There is a linear relationship between alveolar surface area and O2 
uptake in mammals, reptiles, birds (passerine and non-passerine), and 
fishes.  A separate curve for each.  Also comparing surface area with 
size(weight).  I haven't looked for data relating cross sectional 
diameter of trachea toVO2, but the trachea MUST be large 
enough to do its job.  There is no gas exchange there.  It's only 
conduit as far as gas exchange goes.  I would be very surprised for 
someone not to find that trachea size is related to VO2.  In the 
same vein, nasal passages cannot interfere with air flow.  It will 
evolve to do its job. 

> I believe Mr. Jones argues that without RTs, an animal on an expensive
> energy budget would lose so much H20 and heat as to render that animal
> incapable of moderating either.  I suspect that RTs exist in both 
> modern mammals and birds because, for small forms (and all modern 
> mammals and birds evolved from very small ancestors), they are indeed 
> important for heat and moisture retention (ventilation surface area/body
> volume
> as well as ventilation rates both become higher and higher for smaller and 
> smaller animals).

I would agree that it is important for smaller animals with high 
ventilation rates that live in dry environments to recapture as 
much water as possible. However, even todays small desert 
animals must use behavioral mechanisms to avoid excessive water loss. 
They are generally noctural.  Burrows have cooler daytime temps 
than their core temperature and so is the night environment when 
they are active.  This allows them to avoid large losses of water 
even with their RT's.  Also, they have other mechanisms to 
compensate for ventilatory water loss.  Deriving water from 
processing food directly and metabolically allows some the luxury of 
not even needing to take in water at all.  Large animals have more of 
a problem with heat than water so employ different behavioral 
mechanisms.  

So, not having a turbinate that is effective in warming and 
humidifying inhaled air and recapturing heat via moisture on 
exhalation does not mean the animal was not endothermic.  A RT is 
merely one mechanism to recapture heat and water.  There are salt 
glands that help in some reptiles.  The entire upper airway does the 
same thing that the RT does.  The RT just adds to the efficiency.  
And if dinosaurs had bird like respiratory apparatus, they would have 
benefited from higher tidal volumes and lower ventilation rates.  
Long necks equal long trachea which allows more recapture of 
water(and heat if necessary).  It also increases dead space in 
proportion with the length.  This increases tidal volumes and 
decreases ventilation rates thereby also decreasing water losses. 

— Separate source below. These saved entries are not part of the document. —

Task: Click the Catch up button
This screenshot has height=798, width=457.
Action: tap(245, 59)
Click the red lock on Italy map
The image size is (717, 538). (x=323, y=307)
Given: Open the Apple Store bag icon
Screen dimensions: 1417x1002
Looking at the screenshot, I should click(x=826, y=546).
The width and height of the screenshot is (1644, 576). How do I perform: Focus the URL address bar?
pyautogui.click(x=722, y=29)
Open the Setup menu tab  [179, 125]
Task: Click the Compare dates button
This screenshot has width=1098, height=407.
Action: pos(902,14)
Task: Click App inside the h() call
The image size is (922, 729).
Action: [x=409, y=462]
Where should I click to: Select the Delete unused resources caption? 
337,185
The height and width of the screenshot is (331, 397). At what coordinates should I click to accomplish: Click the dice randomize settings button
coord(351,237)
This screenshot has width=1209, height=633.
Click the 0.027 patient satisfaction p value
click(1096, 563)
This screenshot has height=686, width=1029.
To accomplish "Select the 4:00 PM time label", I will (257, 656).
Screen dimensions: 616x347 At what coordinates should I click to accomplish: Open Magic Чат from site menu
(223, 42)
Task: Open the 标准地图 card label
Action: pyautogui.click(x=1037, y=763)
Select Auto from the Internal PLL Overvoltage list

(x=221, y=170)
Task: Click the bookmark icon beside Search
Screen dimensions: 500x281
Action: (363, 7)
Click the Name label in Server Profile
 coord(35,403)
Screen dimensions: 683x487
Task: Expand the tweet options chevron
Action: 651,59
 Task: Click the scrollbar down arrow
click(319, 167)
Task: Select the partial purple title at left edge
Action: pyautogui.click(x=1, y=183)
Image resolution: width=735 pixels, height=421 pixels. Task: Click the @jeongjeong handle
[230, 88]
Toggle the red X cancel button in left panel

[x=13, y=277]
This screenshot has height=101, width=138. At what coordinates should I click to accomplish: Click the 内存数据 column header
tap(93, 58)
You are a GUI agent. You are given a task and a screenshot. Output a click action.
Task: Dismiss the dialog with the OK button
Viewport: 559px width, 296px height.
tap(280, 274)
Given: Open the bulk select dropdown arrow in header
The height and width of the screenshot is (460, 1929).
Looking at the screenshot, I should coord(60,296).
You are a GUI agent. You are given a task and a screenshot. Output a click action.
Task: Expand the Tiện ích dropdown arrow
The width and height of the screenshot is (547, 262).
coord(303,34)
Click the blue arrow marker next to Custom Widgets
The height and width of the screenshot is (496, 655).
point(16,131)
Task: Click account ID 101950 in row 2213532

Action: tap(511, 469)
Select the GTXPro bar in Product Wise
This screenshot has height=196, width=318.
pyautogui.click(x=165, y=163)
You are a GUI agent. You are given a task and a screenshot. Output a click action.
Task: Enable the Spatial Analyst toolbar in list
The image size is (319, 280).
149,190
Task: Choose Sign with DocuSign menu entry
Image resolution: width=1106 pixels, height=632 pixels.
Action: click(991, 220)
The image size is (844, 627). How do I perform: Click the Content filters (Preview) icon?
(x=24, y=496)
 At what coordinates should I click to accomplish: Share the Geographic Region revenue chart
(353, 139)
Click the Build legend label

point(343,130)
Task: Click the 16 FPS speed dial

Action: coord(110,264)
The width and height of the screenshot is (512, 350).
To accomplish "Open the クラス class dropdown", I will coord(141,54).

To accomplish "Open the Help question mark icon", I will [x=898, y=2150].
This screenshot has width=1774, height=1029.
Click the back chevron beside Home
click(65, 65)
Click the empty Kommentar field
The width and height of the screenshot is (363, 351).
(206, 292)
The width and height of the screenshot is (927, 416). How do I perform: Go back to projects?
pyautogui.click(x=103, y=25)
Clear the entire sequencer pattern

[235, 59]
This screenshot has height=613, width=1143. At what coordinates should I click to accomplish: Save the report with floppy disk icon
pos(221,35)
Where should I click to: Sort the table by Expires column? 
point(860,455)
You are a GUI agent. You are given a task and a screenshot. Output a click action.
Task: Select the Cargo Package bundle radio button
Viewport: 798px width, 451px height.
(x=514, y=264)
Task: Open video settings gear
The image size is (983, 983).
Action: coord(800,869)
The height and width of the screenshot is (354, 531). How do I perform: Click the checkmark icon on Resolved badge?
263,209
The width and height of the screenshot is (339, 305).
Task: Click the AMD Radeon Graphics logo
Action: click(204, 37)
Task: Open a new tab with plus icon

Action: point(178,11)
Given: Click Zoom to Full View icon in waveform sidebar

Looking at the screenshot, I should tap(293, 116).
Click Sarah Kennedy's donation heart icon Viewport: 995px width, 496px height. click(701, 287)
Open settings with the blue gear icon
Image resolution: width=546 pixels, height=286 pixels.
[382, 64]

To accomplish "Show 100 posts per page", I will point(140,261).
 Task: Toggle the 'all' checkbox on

The argument here is that RT=endothermy and that may be right.  
However the fact may be that RT=better endothermy. And I point out 
that it is uncontroverted that dinosaurs had turbinates.  How do we 
know how efficient or inefficient they were in recapturing heat and 
water.  We cannot presume that they were just sensory.  Nor can we 
presume that they could not use other mechanisms to overcome heat and 
water problems if they had inefficient or absent respiratory 
turbinates.

Do you know the embryological origin of bird lungs and air sacs?  Are 
RT's embryologically derived the same in birds and mammals?